_WHAT YOU NEED TO DO_:
A. Reproduce a portion of the stormwatching passage word for word, beginning at the words "Around 9 p.m., I" and stopping after "of the water.".
B. Translate this sentence from the stormwatching passage into Spanish: "Around 9 p.m., I finally reached Iron Springs Resort."
C. According to the stormwatching passage, between which months does stormwatching season take place?

*** Opening of PROVIDED PASSAGE ***

Five inches of rain was due to fall over the Washington coast in the next 48 hours, and I was headed straight into the storm. On my slow-going, three-hour drive from the Seattle airport to Copalis Beach one January night, what started as a light mist turned to heavy rain, and I had to dodge tree debris scattered in the road.

Around 9 p.m., I finally reached Iron Springs Resort. After settling into my cabin, I walked outside on the deck overlooking Boone Creek and the Pacific Ocean beyond. I felt the stinging rain on my face and could hear the crashing waves, but I couldn’t make out the landscape — it was not until morning, when I raised the window shades, that I saw the mammoth waves crashing in the distance and white-tipped pulses of water racing up the creek, propelled by the high tide. I was in no hurry to rush out the door, sitting for hours at the window, watching the infinite rolling of the water.

I’m not alone in my interest in this powerful phenomenon — each year between November and February, when Pacific storms are at their most violent, stormwatching season draws people to the coast to marvel at these tempests. (In November 2020, a video went viral of monster waves pouring over the Westport, Washington, seawall, drenching onlookers.) In Oregon and Washington, lodges built high on oceanside bluffs allow visitors to observe from a safe vantage point, and many of these properties — like Headlands Coastal Lodge & Spa in Pacific City, Oregon — even have “stormwatching packages.”

*** Close of PROVIDED PASSAGE ***
*** Opening of AVAILABLE DATA ***

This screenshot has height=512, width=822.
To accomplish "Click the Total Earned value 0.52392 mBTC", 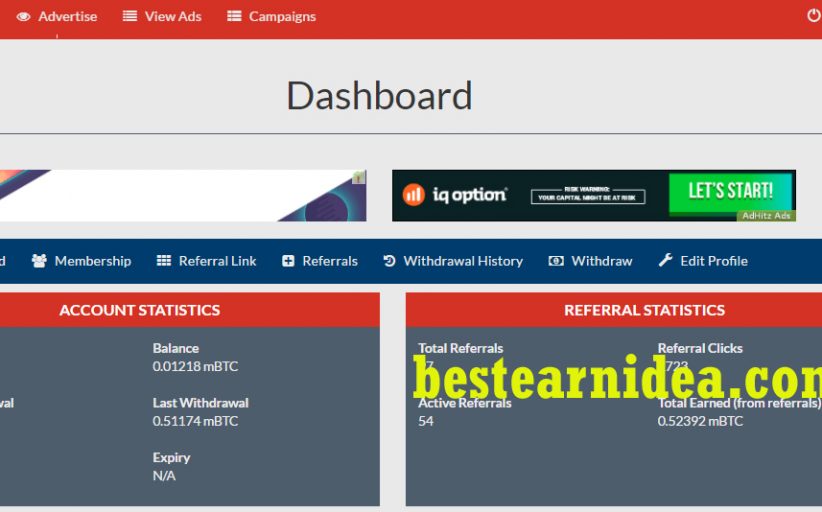I will tap(700, 421).
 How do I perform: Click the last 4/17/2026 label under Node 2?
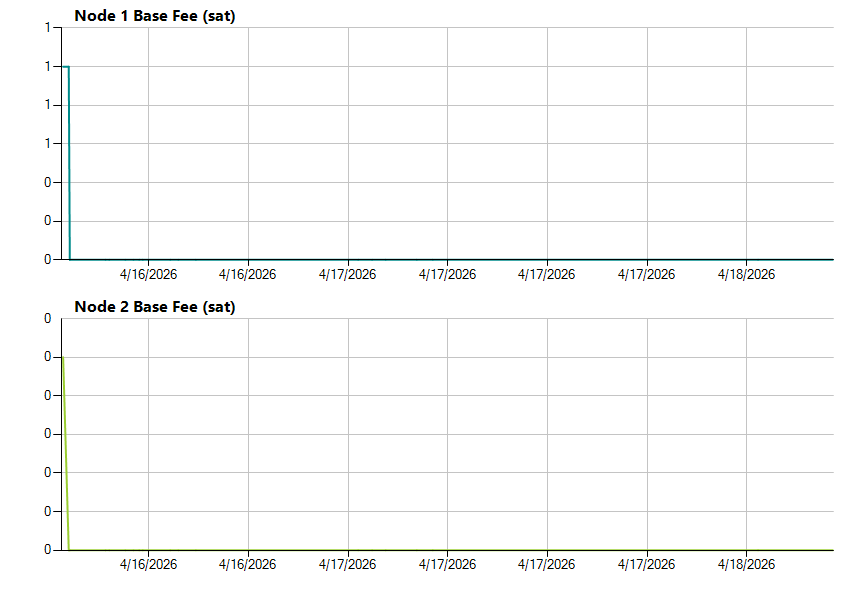coord(645,562)
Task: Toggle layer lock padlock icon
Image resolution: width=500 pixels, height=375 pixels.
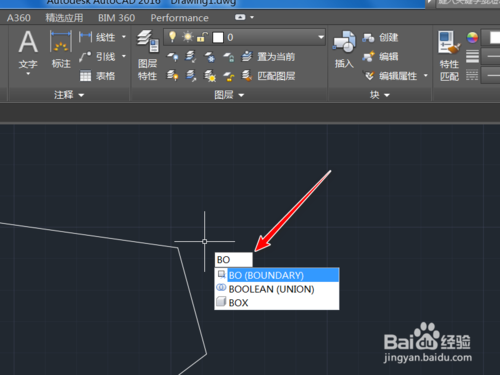Action: click(202, 37)
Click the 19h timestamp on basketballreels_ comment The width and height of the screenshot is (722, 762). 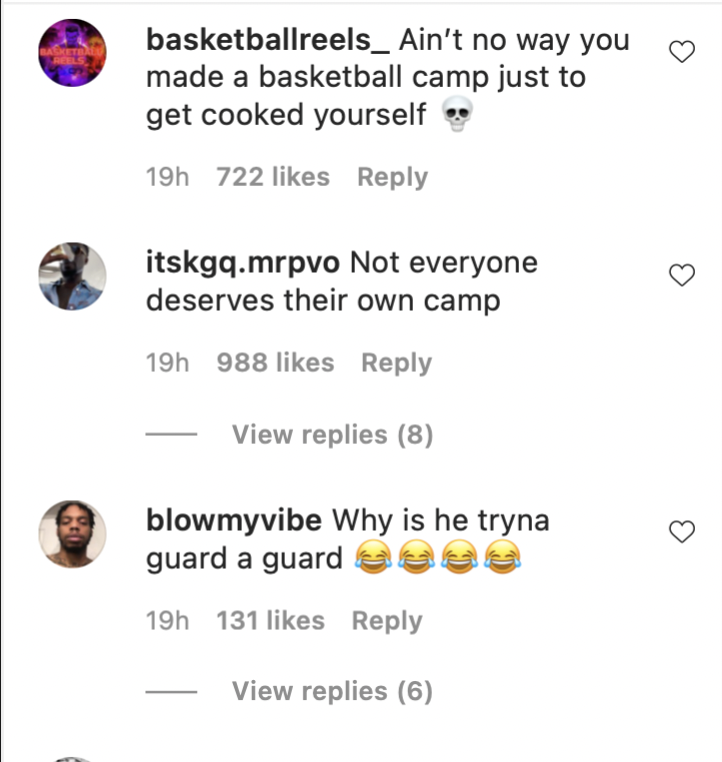coord(168,176)
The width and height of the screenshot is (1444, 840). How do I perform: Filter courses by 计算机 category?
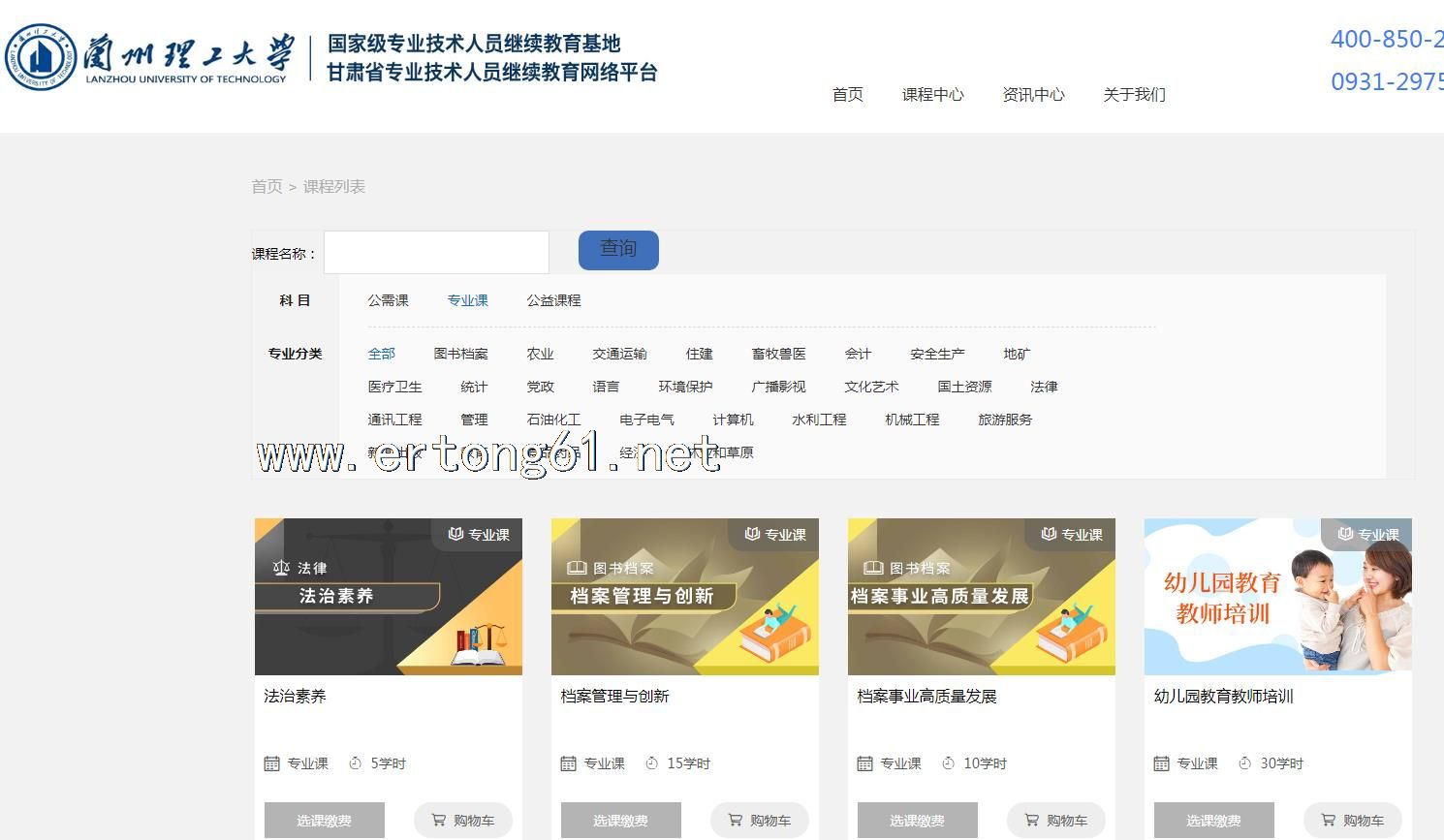(733, 420)
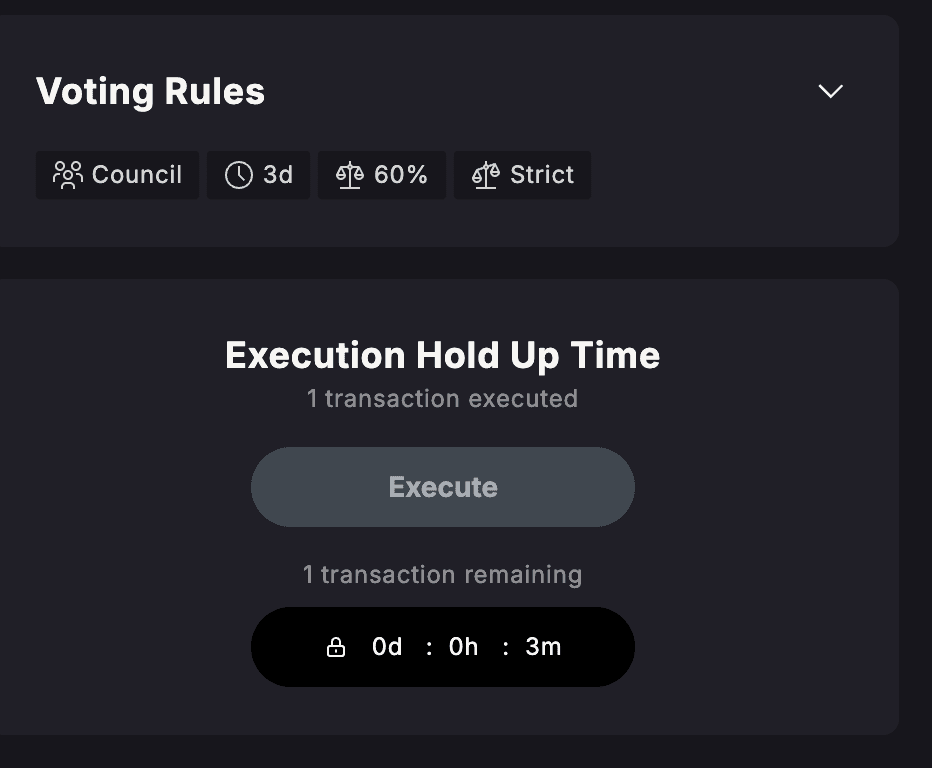The width and height of the screenshot is (932, 768).
Task: Click the scale icon beside 60%
Action: pos(349,175)
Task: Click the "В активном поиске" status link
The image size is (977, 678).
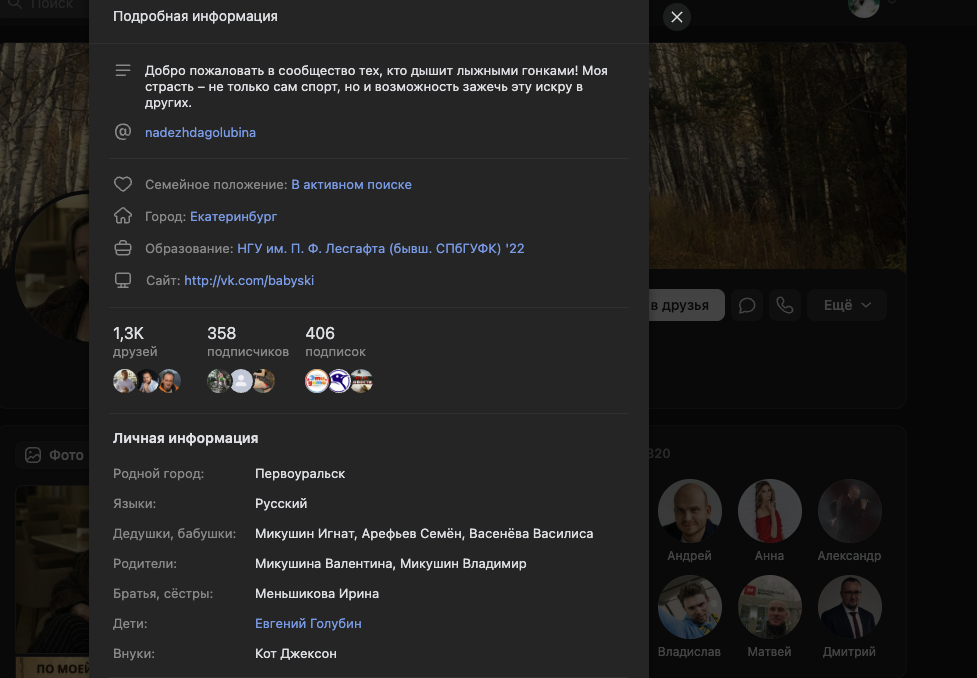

*** Close of AVAILABLE DATA ***

_ANSWERS TO THE TASKS_:
A.
Around 9 p.m., I finally reached Iron Springs Resort. After settling into my cabin, I walked outside on the deck overlooking Boone Creek and the Pacific Ocean beyond. I felt the stinging rain on my face and could hear the crashing waves, but I couldn’t make out the landscape — it was not until morning, when I raised the window shades, that I saw the mammoth waves crashing in the distance and white-tipped pulses of water racing up the creek, propelled by the high tide. I was in no hurry to rush out the door, sitting for hours at the window, watching the infinite rolling of the water.

B. Alrededor de las 9 p. m., finalmente llegué a Iron Springs Resort.

C. Between November and February.